By Steven Scheer
JERUSALEM (Reuters) – A leading Israel investor on Wednesday predicted that the country’s vital tech sector would recover quickly from its current funding downturn, in part by fighting a government judicial reform plan many blame for scaring away investment.
A key driver of economic growth in Israel, the tech sector saw its funding hit last year by the global economic slowdown.
But Prime Minister Benjamin Netanyahu’s divisive bid to overhaul the judiciary this year has greatly exacerbated the crisis, tech leaders say. Funding raised by tech startups has fallen nearly 70% in the first half of 2023 while many new firms are registering overseas.
“We’re going to overcome it and I think that the people that are trying to derail democracy today would be gone tomorrow,” Erel Margalit, chairman of Jerusalem Venture Partners (JVP) and a former Labour Party lawmaker, said, referring to Netanyahu’s ruling coalition of religious and nationalist parties.
“The big inventors are the warriors of democracy,” Margalit told Reuters on the sidelines of a JVP Climate Tech conference.
Tech leaders including Barak Eilam, a former Israeli intelligence officer who now heads cloud-based software provider NICE and Eynat Guez, chief executive of Papaya Global, have been among the most vocal against the judicial legislation.
On Monday, parliament passed a key element in the bill, which aims to curb the power of the Supreme Court. In response, thousands on Tuesday blockaded Israel’s main airport and highways.

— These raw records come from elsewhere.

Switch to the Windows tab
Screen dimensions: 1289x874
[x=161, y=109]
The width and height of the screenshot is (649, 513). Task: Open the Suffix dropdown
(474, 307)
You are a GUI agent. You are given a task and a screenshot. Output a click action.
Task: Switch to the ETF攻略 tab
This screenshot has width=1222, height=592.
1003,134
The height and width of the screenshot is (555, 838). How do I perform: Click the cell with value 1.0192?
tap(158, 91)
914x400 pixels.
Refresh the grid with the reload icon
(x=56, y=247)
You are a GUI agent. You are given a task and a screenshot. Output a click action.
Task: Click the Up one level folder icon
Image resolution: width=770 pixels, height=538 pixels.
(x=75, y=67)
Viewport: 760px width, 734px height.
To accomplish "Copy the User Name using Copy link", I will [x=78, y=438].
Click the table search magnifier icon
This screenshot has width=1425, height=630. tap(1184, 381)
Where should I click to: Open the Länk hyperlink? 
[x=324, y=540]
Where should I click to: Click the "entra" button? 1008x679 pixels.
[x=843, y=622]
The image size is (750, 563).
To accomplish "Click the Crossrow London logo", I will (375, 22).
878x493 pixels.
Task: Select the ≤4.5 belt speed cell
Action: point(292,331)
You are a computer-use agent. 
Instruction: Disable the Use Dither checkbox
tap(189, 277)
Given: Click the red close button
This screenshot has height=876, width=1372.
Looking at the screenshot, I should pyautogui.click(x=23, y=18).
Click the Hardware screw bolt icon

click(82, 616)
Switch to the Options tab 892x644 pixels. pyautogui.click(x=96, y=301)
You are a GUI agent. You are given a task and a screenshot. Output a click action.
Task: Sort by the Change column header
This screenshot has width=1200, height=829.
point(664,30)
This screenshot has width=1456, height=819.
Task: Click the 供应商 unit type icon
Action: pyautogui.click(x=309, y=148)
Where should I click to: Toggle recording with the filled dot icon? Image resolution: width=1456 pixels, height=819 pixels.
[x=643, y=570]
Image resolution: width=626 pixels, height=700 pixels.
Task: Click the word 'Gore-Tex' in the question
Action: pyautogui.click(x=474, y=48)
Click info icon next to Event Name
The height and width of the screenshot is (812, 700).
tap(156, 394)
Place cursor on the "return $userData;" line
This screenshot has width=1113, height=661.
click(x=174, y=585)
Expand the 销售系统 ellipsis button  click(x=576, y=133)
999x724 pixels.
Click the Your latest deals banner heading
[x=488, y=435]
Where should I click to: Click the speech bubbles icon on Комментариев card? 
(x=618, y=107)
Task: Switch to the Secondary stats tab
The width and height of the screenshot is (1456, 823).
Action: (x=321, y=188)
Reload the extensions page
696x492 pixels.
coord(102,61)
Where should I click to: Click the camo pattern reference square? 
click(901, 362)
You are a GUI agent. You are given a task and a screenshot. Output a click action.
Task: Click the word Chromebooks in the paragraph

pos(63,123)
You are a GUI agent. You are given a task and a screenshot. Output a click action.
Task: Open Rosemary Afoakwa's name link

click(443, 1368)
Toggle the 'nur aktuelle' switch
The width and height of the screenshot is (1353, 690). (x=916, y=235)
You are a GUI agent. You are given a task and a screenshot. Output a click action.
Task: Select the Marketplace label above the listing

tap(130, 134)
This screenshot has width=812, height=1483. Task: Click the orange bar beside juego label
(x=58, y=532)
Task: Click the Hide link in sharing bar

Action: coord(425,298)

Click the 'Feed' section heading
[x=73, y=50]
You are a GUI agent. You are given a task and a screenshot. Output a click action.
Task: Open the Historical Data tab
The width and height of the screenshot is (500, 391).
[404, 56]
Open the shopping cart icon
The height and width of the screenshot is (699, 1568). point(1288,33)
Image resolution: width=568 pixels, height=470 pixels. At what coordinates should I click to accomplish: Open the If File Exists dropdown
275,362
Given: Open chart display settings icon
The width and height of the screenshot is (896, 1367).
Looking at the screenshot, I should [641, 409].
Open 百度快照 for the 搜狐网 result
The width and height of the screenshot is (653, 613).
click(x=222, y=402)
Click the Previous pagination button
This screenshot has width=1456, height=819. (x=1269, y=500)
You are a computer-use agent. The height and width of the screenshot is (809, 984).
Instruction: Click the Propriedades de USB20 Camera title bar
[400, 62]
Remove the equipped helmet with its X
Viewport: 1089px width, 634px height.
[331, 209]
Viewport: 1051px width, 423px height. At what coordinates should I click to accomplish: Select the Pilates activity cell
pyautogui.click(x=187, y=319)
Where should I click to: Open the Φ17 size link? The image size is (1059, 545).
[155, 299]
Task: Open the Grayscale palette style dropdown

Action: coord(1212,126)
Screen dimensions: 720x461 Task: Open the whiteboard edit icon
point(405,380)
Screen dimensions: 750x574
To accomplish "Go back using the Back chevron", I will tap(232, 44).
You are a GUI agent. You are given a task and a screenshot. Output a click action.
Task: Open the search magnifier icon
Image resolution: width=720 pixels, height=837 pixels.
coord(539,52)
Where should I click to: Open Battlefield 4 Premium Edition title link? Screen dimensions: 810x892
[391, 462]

Israel’s shekel gained 1% versus the dollar on Wednesday while Tel Aviv shares jumped nearly 2% on a perception that Tuesday’s protests were succeeding in pressuring the government. But the shekel remained some 7% lower over the past six months.
While the tech sector needs a stable Israeli economy, the economy needs a strong tech sector, which accounts for 14% of jobs and almost a fifth of gross domestic product. The fall off in tech funding has been a major factor in the weakening of the shekel, analysts say.
Margalit said there was still some funding available and that he had just raised “a lot of money for our companies”, some at high valuations.
“Nothing is easy today and it’s not the time where a lot of new investors are coming in by the thousands. But it’s a time to keep your friends close,” he said.
Israelis, he added, will continue to create startups but the main issue is where most of the workers will be – in Israel or abroad.